Ao tom nostálgico acrescenta-se o lírico “Apologia prosaica ao lirismo bronco-dilatador”. Intimista, lembra o arco passando leve e baixinho pelas cordas dormentes de um violino:

“o meu amor tem um cheirinho verde de grama molhada
de chuva em fim de tarde na chacrinha
dos anarquistas
meio meus parentes (...)
tem cheiro de risada de criança pequena,
lembra, assim, o aroma do carinho
que eu sinto pelo meu tio lá de lonjão”
(p.43)

O poema percorre aromas vários de “coisas muitas / que eu ainda nem cheirei, o amanhã, quem sabe”. Como que reforçando a ótica de novos e inesperados olhares, quase convocando o olfato à obra, para se somar ao tato da capa em tecido e à audição constantemente provocada pelo cantarolar das sílabas de mello.

Fazendo eco às memórias e à sensibilidade, vale nota também “Estudo memorialírico para relicário pagão”, que lembra que “os velhos possuem segredos atrás das dentaduras” e convidam a enfiar a morte numa gaveta.

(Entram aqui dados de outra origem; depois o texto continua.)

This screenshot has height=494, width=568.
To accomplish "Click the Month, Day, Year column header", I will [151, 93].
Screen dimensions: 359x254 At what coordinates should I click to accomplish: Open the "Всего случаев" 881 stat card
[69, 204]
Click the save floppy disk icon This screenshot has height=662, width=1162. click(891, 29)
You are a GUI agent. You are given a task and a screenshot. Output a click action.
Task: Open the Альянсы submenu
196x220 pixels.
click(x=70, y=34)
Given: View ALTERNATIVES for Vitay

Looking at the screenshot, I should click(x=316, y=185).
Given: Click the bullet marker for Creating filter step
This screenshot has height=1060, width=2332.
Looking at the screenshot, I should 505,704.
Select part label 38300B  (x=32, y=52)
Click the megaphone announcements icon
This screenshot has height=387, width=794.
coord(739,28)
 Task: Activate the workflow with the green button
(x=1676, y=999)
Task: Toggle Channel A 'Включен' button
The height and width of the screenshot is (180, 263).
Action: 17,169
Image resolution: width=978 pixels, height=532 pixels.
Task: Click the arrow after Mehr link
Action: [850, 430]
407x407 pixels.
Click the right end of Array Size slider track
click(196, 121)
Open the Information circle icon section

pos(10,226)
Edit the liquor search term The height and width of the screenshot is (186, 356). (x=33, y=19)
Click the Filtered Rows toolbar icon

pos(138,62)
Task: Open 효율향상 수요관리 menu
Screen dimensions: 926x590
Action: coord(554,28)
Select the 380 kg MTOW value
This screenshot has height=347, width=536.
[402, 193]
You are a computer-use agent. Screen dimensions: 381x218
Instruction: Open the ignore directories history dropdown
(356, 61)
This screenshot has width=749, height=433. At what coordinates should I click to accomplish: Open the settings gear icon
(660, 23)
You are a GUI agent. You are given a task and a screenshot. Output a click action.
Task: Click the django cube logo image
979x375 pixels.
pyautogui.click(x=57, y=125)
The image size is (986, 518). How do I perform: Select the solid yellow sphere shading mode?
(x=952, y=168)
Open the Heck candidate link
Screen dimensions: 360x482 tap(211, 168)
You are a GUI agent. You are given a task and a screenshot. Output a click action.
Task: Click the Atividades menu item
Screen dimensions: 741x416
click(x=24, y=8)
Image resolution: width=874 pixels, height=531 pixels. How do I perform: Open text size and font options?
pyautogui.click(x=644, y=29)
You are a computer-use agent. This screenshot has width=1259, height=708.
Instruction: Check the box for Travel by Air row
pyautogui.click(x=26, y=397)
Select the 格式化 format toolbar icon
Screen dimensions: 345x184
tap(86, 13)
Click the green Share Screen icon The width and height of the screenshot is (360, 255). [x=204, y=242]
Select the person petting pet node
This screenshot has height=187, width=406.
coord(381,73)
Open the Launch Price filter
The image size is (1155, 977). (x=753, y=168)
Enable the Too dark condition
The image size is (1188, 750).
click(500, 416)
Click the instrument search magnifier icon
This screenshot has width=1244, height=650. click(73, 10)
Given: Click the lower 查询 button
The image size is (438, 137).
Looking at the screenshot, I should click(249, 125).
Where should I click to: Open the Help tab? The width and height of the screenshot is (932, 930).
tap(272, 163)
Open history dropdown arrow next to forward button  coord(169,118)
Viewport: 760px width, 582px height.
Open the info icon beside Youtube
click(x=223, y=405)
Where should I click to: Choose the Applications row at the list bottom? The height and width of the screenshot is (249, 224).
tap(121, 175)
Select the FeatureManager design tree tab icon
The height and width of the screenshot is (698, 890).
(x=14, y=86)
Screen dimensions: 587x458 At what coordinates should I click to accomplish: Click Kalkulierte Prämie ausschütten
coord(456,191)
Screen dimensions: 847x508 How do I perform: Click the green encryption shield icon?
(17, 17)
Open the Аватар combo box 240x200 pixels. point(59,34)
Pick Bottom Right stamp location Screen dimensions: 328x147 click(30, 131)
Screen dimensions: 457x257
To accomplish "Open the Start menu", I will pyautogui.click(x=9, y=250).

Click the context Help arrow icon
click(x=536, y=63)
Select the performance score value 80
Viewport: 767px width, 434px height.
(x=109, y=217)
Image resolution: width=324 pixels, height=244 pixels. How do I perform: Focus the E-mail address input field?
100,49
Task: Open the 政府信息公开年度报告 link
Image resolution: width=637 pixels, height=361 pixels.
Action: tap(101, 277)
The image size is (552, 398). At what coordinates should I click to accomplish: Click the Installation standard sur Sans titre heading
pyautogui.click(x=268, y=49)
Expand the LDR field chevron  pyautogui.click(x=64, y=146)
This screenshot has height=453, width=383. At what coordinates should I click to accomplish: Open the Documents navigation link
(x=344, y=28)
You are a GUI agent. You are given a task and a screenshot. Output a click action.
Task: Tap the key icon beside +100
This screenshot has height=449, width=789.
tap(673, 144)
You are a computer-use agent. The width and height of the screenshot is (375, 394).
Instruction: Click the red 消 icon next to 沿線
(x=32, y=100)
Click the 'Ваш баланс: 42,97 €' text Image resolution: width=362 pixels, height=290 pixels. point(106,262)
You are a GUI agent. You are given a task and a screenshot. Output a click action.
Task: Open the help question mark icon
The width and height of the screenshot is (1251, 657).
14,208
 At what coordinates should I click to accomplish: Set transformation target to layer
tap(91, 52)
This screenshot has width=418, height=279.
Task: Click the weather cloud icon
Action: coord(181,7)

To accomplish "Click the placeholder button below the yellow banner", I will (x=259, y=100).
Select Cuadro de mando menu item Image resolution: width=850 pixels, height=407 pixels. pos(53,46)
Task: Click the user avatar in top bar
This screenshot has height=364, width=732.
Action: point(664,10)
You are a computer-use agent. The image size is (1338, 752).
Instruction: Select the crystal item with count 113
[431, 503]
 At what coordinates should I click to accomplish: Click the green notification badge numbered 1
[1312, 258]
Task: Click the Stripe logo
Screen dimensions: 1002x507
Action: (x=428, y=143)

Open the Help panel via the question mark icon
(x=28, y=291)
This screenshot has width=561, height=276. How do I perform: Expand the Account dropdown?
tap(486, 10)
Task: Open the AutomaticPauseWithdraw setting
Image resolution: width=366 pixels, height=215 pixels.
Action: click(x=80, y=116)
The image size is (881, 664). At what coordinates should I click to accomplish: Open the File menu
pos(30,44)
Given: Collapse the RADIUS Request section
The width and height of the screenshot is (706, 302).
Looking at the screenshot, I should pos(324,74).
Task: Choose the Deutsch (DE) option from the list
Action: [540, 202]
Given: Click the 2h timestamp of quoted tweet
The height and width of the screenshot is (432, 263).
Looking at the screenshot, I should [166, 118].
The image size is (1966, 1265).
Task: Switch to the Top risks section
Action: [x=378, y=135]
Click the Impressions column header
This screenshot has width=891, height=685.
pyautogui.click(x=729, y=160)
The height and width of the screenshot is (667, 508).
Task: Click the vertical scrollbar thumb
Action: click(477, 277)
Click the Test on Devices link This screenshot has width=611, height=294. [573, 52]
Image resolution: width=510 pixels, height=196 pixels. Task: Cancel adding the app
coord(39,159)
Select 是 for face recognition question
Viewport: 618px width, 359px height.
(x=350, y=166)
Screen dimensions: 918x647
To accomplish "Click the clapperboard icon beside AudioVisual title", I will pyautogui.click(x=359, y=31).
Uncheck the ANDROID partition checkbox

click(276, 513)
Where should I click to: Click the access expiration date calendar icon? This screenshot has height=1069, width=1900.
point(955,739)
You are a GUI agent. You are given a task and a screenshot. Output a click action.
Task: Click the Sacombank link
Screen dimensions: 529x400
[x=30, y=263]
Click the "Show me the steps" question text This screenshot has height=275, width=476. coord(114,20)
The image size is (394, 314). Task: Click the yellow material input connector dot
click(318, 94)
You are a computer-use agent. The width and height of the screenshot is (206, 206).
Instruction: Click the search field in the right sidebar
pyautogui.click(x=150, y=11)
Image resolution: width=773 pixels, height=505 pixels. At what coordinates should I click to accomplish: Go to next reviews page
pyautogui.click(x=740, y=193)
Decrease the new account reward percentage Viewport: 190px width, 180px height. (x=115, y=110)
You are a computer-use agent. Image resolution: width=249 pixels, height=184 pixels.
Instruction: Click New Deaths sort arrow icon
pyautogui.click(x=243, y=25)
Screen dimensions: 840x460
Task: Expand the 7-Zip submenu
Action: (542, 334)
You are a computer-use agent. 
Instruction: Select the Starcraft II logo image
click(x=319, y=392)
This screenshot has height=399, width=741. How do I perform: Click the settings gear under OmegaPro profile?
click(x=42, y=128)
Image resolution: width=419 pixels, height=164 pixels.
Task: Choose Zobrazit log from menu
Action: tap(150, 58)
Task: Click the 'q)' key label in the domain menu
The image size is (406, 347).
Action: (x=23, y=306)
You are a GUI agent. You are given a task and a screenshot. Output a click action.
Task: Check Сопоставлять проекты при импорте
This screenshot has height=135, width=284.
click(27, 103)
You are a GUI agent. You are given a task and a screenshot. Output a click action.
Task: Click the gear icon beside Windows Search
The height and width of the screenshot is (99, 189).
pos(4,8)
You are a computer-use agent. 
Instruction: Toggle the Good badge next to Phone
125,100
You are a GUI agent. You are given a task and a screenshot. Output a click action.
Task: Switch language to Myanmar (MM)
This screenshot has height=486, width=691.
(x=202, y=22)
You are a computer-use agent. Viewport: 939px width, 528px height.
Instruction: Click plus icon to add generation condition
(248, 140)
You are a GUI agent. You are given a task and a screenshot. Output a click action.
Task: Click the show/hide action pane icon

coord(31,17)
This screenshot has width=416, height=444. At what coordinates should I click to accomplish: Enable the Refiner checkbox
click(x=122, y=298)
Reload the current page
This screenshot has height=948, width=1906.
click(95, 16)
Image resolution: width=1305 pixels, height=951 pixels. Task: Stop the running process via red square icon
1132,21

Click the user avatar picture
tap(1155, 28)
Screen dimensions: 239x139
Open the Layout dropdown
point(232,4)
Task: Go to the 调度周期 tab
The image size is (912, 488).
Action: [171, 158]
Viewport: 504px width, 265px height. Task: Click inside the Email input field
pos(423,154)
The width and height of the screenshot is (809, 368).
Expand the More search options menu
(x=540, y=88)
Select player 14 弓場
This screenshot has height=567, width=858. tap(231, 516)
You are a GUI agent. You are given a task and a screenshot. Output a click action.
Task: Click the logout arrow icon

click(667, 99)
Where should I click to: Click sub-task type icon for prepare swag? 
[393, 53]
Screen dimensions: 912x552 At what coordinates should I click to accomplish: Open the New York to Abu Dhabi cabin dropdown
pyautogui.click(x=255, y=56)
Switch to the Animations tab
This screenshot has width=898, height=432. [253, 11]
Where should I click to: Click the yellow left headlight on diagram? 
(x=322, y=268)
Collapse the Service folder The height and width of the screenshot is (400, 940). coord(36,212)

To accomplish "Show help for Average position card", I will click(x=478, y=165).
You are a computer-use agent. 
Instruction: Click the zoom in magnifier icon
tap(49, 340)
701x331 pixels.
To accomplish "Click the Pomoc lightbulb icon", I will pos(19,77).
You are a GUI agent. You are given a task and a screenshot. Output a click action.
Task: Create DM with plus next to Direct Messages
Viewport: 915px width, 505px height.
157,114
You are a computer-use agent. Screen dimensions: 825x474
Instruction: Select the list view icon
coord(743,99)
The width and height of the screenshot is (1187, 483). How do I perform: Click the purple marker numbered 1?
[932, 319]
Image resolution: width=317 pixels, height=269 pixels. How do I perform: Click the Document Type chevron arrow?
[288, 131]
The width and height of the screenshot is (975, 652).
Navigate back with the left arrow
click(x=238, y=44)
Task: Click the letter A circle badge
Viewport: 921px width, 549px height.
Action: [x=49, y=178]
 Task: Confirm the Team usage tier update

Em “Pianíssimo”, talvez, a proposta temática do livro se apresente de forma mais evidente:

“Estar cego é reinaugurar
nas coisas
o silêncio exato da imagem
e furtar
no interior do belo
o borbulhar da essência”
(p.47)

O metapoético “Trabalho de parto” mais uma vez retoma a força oral de Esculpir a Luz:

“parto como
quem planta
de fora pra dentro
da fúria
disforme
do fogo
que (fátuo) afia
a faca que fura
dura feito falo
a flor da palavra”
(p.65)

Esclarece: “porque poema nenhum, jamais, nasceu / de parto normal” e continua:

“e assim, no cesariano contato
com cada sanguínea palavra
vejo misturar-se ao ritmo
primal algumas vísceras
do verbo entre átrios
e artérias (...)”
(p.66)

e encerra: “e o poema oscila, excitado / como as ondas de um eletrocardiograma” (p.67).

"Trabalho de Parto" ressalta ainda outra característica do texto de m.r.mello (assim mesmo, sempre em minúsculas, à e.e. cummings). Com aparições especialmente marcantes nesse poema, mas com incisões aqui e ali por toda a obra, encontramos termos que seriam mais esperados em relatórios médicos do que em poemas:

"parto como
quem expulsa a dor
com o fórceps da
v a g i n a"
(p.65-66)

ou

"no percurso quase prosaico
do trígono fibroso
ao septo ventricular (...)"
(p.66-67)

Excertos como esses, "em que o cárdio esparge ideias pela carótida" (p.67) parecem ecoar os versos de Augusto dos Anjos. Os termos científicos que povoam os poemas de EU, do autor de Versos Íntimos, provocam certa tensão em uma leitura cheia de contrastes entre forma e conteúdo. Ainda que os poemas de m.r. mello não se atenham à métrica clássica como os de dos Anjos, Esculpir a Luz aponta experiência similar. Experiência enriquecida pelo inserir dos vocábulos científicos tanto em imagens tétricas como líricas.

O olhar sobre o fazer poético retorna em “Breve discurso em defesa da indecência”, que dialoga com o pop e o erudito, com o poema e a poesia. “Um poema”, lemos, “no mais das vezes / não vale nada”. E lembramos que as rimas (“oh, Camões!”) podem ser ricas, senão nas penas, então nas picas, “na cadência bonita da / foda”.

m.r. mello alterna constante do complexo e do erudito (do técnico, até), ao ordinário e ao vulgar. Do lírico ao prosaico, esculpindo o som e, mais do que ele, a vibração. Explorando a forma do fonema e a tessitura do poema. Testando o retinir de cada fio da trama poética como se fosse uma teia. Uma teia tecida em cordas de violino.

* O texto acima foi originalmente publicado no Sarau Eletrônico.